Same situation here—I was carrying 28k in CC debt across three cards while sitting on 6k in savings. The interest alone was killing me. What finally clicked: I threw everything at the highest APR card first while keeping just 1k emergency fund. Paid it off in 14 months. How much interest are you actually paying monthly on that CC balance?

Mar 25

I'm in real estate, so my income swings wildly month to month. I had almost exactly this problem in 2021 — $6k in a high-yield savings account and $18k across three credit cards at 19-21% APR. The interest was eating me alive.

Here's what I actually did: I pulled $12k from savings and nuked two of the cards entirely. Left one card with a $6k balance because honestly, I was terrified. But I kept $3k as a buffer for emergencies because I'd gotten caught before without one and it was worse.

That decision was hard because the savings account at Marcus felt like real money, but I was literally losing $300+ a month to CC interest. It made no mathematical sense to keep it.

The $6k remaining balance? I put it on a 0% APR card from Chase (60 months), so I knew exactly when it'd be gone without the psychological drain of watching interest compound. Paid it off in about 18 months.

What actually worked: using YNAB to track that $3k emergency fund religiously so I wouldn't panic-raid it, and setting up automatic payments on the Chase card at $350/month. Making it automatic removed the decision fatigue.

Took me until 2023 to rebuild savings, but those high-interest cards were costing me future financial mobility. If I were advising someone in this exact spot, I'd say: keep 1-2 months of expenses as a true emergency buffer, throw everything else at the highest APR card first, then rebuild. The interest math always wins.

Mar 25

Did the same thing—kept 2k buffer, threw 6k at 18% APR debt first. Math won.

Mar 25

I did the exact opposite and it worked better for me.
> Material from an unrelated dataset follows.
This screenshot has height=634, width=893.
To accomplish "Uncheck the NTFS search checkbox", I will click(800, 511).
Had $6k in a high-yield savings account (was using Ally at 4.35% back then) and $4.2k across two credit cards at 18-21% APR. I was a librarian making $48k, so not desperate but not comfortable either.

Instead of keeping the full emergency fund, I hit pause on savings contributions and threw $3k at the cards immediately. Left $3k in Ally untouched. The math was brutal—I was losing money fast paying interest while watching savings earn crumbs.
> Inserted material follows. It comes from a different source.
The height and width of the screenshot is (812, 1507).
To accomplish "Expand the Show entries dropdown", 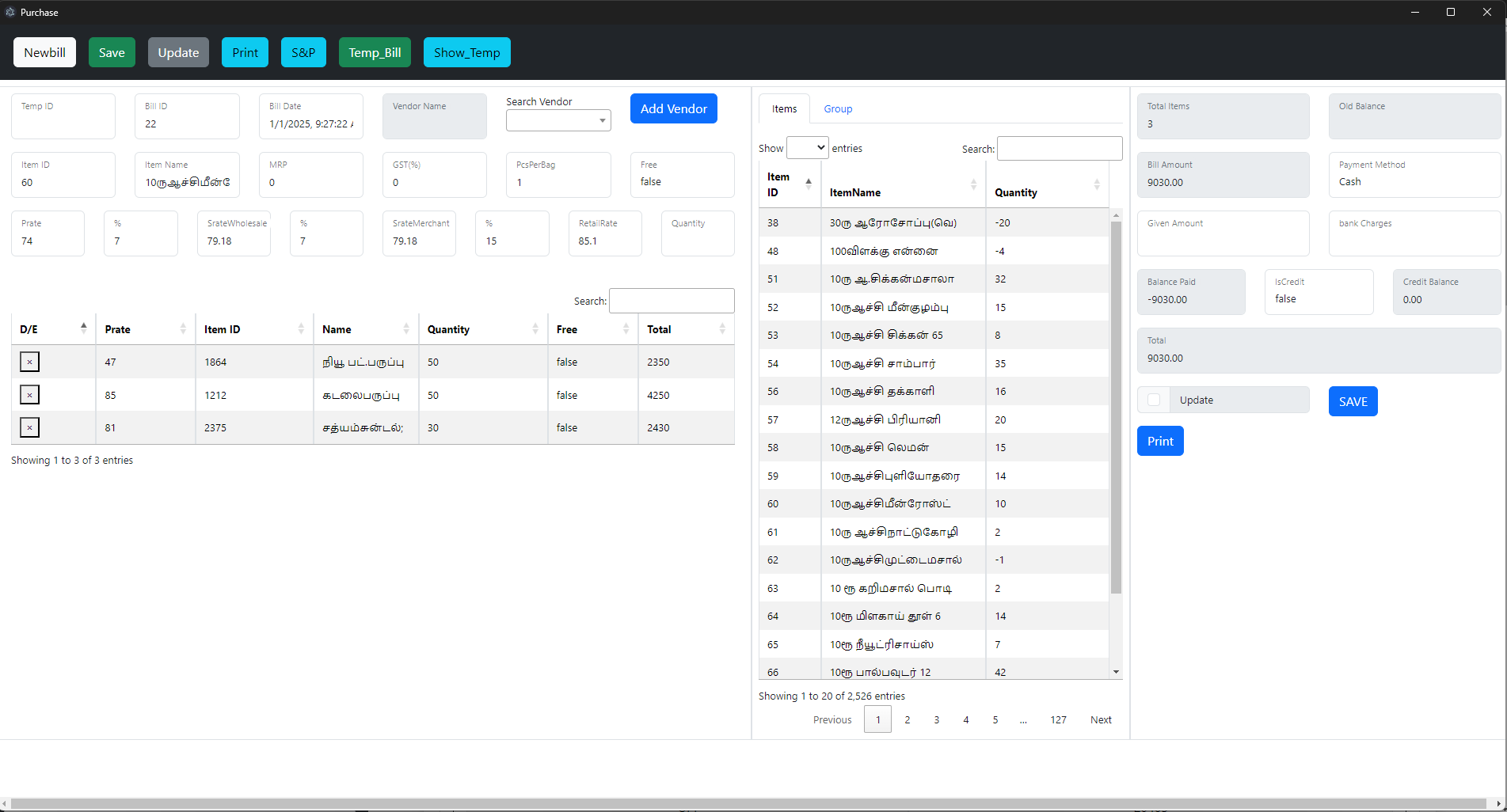I will click(x=807, y=148).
Here's what actually worked:

  • Split the emergency fund 50/50 instead of all-or-nothing
  • Set up automatic payments on remaining card balance via my bank (stopped the debt spiral psychology)
  • Switched remaining card to 0% APR promo card via Discover (0% for 18 months)
  • Built buffer back up once cards were gone
  • I was debt-free in 16 months. The stress alone made it worth it. Keeping money in savings while paying 20% interest felt like being stuck.

    Mar 25

    I kept my $2k emergency buffer but threw every paycheck extra at the 18% APR card—the math on that interest bleed was eating me alive, and honestly the psychological win of watching the balance drop did more for my spending than any savings rate ever could.